Log Collector (LTR)¶
Abstract
This chapter explain the deployment of a resilient Punchplatform Log Collector.
In older docs, it was called Log Transport Receiver
(LTR).
One Node Setup¶
- The collector is deployed on a single physical server.
- If log buffering is required a single node Kafka broker is required.
- A single node Shiva cluster is in charge of starting the punchlines.
- Punchlines are in charge of :
- receiving the traffic from the collected zone and saving it into Kafka.
- consuming Kafka and forwarding the traffic to the Punch Log Central.
Three Nodes Setup (Highly Available setup)¶
- The collector must be deployed on 3 underlying physical servers.
- Kafka, Zookeeper and Shiva clusters are deployed on 3 VMs or containers.
- Punchlines are in charge of
- receiving the traffic from the collected zone and saving it into Kafka.
- consuming Kafka and forwarding the traffic to the Log Central.

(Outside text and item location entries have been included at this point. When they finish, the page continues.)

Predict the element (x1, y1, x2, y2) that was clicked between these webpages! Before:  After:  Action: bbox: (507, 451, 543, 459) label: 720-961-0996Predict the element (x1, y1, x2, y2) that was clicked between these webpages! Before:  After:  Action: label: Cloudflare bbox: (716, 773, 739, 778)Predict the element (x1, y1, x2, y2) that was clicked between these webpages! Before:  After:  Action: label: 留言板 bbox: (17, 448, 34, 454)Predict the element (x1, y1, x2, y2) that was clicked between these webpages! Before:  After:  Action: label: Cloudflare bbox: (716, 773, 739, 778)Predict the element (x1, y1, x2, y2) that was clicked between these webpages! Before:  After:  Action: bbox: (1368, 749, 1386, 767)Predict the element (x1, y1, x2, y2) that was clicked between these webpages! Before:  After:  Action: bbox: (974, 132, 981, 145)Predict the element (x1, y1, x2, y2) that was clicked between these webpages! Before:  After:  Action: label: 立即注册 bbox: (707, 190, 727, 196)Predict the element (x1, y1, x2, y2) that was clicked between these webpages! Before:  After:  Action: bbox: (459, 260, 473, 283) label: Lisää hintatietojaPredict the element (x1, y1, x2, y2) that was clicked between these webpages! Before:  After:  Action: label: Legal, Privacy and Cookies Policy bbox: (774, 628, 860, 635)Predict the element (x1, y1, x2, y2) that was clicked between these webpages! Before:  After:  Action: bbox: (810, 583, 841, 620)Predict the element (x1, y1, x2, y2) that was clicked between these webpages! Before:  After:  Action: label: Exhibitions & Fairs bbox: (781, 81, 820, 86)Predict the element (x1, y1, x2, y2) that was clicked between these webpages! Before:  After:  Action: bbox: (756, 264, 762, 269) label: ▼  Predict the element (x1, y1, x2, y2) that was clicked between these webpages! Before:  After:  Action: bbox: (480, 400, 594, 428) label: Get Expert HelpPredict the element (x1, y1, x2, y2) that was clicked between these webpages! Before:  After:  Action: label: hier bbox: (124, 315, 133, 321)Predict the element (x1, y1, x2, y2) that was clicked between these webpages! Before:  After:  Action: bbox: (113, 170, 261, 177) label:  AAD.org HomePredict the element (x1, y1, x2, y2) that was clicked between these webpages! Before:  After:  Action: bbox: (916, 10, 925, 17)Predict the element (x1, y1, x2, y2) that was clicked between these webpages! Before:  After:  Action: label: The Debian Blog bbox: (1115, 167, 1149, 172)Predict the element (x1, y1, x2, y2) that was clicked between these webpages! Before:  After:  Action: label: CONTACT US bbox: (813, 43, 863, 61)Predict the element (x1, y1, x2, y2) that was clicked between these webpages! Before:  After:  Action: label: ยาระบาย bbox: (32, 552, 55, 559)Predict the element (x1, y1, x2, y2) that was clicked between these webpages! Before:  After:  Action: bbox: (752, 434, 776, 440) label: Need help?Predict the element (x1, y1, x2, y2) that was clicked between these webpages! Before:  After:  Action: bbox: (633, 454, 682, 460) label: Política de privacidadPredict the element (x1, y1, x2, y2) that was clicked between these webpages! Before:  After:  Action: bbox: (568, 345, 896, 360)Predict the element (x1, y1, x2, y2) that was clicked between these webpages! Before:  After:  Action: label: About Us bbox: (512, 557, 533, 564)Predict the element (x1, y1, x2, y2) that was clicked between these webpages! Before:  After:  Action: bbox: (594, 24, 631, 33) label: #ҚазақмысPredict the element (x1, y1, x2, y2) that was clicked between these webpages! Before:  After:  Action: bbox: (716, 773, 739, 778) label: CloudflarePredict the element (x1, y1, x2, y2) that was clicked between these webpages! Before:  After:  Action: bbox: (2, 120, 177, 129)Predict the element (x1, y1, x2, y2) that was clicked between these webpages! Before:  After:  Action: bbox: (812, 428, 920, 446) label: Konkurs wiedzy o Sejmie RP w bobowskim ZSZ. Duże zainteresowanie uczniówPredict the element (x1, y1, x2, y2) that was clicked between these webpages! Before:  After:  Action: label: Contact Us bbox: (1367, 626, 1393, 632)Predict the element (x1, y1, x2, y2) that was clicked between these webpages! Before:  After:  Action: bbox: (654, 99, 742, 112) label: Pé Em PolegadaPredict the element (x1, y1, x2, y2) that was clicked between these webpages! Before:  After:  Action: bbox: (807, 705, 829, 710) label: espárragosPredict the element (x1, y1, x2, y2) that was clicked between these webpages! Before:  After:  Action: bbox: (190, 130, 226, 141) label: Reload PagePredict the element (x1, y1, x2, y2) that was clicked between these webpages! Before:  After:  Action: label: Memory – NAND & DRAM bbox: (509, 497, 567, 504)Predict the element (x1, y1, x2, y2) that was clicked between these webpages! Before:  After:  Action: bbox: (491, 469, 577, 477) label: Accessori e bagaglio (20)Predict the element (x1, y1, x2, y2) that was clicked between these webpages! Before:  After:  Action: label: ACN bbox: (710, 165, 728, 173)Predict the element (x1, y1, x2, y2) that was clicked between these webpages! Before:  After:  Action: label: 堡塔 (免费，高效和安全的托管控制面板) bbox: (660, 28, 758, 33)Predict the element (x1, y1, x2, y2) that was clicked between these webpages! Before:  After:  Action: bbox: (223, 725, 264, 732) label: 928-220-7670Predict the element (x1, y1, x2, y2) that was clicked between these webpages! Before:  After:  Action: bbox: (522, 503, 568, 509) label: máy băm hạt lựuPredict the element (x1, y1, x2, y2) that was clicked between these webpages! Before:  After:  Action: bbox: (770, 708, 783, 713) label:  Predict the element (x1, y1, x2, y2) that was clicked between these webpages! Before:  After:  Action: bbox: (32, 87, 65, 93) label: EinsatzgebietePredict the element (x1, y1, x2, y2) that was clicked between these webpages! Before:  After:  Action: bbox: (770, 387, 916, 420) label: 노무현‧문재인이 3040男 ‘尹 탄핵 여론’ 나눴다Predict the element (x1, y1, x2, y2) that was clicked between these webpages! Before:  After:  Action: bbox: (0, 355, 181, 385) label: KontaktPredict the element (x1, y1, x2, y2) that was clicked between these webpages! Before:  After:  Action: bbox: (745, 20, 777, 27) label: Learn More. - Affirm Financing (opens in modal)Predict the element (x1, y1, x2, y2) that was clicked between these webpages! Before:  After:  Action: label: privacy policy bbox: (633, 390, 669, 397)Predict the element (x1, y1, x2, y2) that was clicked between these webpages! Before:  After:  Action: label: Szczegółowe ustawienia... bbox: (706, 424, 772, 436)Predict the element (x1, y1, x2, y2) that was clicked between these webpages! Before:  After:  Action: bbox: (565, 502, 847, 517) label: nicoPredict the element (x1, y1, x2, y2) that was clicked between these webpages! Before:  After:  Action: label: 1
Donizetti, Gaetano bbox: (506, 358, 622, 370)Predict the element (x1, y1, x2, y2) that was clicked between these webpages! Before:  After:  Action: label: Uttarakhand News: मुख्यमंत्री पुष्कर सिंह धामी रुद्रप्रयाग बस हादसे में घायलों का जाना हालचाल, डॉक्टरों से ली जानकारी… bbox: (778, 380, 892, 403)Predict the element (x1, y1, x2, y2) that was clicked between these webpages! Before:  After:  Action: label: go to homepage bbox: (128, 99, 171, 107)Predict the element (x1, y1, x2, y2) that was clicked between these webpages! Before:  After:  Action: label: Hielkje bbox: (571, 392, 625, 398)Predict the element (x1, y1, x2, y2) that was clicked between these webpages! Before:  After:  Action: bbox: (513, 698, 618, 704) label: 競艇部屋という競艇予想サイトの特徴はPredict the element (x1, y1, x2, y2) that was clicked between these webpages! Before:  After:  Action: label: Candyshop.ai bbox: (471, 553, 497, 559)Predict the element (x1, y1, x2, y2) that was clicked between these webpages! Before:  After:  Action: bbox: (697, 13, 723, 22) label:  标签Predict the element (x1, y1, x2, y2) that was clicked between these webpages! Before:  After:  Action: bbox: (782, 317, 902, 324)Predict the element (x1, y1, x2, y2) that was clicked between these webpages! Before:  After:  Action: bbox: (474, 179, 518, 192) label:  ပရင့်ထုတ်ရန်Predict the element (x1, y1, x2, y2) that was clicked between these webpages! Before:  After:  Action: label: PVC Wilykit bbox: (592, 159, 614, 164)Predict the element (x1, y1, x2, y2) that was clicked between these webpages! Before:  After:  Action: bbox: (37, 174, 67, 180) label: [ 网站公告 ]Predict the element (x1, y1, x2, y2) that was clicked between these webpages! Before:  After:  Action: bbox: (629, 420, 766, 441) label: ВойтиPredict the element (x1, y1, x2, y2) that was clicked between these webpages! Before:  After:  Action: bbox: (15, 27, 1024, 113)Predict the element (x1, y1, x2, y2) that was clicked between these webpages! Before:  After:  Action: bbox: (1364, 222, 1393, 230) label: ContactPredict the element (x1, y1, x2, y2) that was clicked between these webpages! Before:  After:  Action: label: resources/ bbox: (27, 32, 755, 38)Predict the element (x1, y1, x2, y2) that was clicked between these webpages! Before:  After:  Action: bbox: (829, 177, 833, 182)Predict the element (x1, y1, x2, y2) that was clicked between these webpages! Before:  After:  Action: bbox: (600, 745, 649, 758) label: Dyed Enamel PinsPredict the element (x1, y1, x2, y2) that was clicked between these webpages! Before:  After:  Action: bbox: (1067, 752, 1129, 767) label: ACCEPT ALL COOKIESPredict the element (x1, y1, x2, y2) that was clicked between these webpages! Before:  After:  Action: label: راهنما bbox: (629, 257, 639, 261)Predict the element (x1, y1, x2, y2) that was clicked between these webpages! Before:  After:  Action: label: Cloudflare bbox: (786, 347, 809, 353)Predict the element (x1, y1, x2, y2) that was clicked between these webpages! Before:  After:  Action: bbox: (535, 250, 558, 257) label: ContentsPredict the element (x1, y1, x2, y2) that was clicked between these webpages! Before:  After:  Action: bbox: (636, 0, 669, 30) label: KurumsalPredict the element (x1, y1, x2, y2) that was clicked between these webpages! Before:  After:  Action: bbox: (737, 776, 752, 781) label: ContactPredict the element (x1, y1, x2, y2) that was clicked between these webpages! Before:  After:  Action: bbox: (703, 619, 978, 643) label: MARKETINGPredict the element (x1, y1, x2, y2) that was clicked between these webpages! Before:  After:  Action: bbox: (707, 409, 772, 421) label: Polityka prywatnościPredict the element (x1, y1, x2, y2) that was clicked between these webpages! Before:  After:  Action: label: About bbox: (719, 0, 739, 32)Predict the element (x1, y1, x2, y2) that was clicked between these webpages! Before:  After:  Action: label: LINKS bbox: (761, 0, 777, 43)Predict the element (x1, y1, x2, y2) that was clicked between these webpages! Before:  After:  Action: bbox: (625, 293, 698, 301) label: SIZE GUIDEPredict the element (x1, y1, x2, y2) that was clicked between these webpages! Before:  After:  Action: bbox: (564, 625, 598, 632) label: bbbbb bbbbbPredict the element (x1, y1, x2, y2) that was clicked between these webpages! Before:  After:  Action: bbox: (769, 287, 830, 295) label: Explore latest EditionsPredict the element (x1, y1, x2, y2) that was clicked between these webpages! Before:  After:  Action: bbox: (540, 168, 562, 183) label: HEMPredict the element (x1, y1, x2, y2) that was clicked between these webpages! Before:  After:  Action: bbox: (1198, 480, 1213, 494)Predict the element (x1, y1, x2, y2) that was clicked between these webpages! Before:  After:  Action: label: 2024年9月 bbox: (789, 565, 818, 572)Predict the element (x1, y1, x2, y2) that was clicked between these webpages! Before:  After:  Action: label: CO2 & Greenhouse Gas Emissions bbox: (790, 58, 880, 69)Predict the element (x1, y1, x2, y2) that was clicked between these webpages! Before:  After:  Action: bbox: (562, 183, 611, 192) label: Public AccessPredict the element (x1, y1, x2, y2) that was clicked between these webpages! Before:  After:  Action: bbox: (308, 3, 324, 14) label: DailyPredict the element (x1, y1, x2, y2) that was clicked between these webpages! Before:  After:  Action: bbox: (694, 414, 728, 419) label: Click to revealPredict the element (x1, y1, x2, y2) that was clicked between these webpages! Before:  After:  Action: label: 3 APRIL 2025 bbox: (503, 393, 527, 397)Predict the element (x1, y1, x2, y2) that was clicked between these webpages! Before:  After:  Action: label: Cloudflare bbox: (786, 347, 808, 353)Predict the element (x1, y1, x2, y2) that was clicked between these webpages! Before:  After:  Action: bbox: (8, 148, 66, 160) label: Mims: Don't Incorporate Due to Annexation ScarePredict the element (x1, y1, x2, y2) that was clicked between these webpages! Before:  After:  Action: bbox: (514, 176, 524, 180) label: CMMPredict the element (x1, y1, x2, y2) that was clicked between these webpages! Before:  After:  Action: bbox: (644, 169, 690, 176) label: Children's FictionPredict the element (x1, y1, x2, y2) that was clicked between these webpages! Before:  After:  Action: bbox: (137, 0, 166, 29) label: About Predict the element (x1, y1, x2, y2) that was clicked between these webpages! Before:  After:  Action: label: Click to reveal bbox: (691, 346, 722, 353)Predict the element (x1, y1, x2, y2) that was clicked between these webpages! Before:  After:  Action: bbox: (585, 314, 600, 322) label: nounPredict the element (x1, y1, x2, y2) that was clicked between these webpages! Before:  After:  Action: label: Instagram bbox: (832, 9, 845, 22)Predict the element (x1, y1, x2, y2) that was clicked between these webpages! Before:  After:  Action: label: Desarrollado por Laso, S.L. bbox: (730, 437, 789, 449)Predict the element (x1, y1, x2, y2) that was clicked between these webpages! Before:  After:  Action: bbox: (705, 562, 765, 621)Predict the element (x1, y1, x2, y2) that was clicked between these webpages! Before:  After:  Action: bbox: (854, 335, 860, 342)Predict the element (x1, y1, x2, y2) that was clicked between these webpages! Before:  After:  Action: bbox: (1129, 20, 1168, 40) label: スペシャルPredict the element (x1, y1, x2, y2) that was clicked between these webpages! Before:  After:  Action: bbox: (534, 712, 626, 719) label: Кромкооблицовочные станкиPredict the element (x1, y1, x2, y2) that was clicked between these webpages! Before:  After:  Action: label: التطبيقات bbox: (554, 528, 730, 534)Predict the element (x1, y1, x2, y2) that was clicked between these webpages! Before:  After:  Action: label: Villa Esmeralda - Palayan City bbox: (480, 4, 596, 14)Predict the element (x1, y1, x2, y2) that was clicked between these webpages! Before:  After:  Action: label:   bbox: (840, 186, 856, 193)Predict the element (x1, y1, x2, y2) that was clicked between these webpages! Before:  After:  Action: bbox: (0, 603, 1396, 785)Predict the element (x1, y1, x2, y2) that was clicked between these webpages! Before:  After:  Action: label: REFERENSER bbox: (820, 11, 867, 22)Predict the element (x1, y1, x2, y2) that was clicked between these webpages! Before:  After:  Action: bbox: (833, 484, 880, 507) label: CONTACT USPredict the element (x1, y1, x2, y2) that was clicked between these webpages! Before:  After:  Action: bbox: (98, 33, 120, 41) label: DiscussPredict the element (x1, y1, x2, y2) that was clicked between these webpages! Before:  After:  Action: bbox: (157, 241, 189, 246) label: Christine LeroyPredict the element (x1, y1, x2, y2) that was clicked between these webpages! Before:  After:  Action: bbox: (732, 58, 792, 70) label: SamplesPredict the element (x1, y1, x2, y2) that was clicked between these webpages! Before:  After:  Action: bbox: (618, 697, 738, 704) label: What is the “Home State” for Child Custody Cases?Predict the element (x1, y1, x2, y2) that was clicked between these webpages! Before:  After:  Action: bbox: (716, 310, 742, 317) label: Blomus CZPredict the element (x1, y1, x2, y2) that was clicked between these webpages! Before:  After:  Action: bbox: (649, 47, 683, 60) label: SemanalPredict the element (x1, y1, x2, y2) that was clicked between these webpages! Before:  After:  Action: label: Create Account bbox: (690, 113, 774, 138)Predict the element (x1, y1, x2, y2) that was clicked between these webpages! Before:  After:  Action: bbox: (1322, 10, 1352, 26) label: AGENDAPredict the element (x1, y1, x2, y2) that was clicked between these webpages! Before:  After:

The multi nodes setup allows to:
- listen for logs arrival on multiple servers at the same time, allowing for high availability of input point through the deployment of a classical system-level 'Virtual IP' management service clustered on these multiple servers. 1 listening punchline is located on each of the input servers of the collector site.
- have replicated retention data, with copies of each data fragment on 2 of the 3 servers (replication is handled natively by Kafka)
- provide availability of internal processing (retention, forwarding) through
- inbuilt Kafka resilience to single-node failure
- capability of the shiva cluster to restart tasks (e.g. forwarding punchline) on other nodes in case of node failure
The Zookeeper 3-nodes cluster ensure data integrity and availability even in case of network partitioning (one node being separated from the others).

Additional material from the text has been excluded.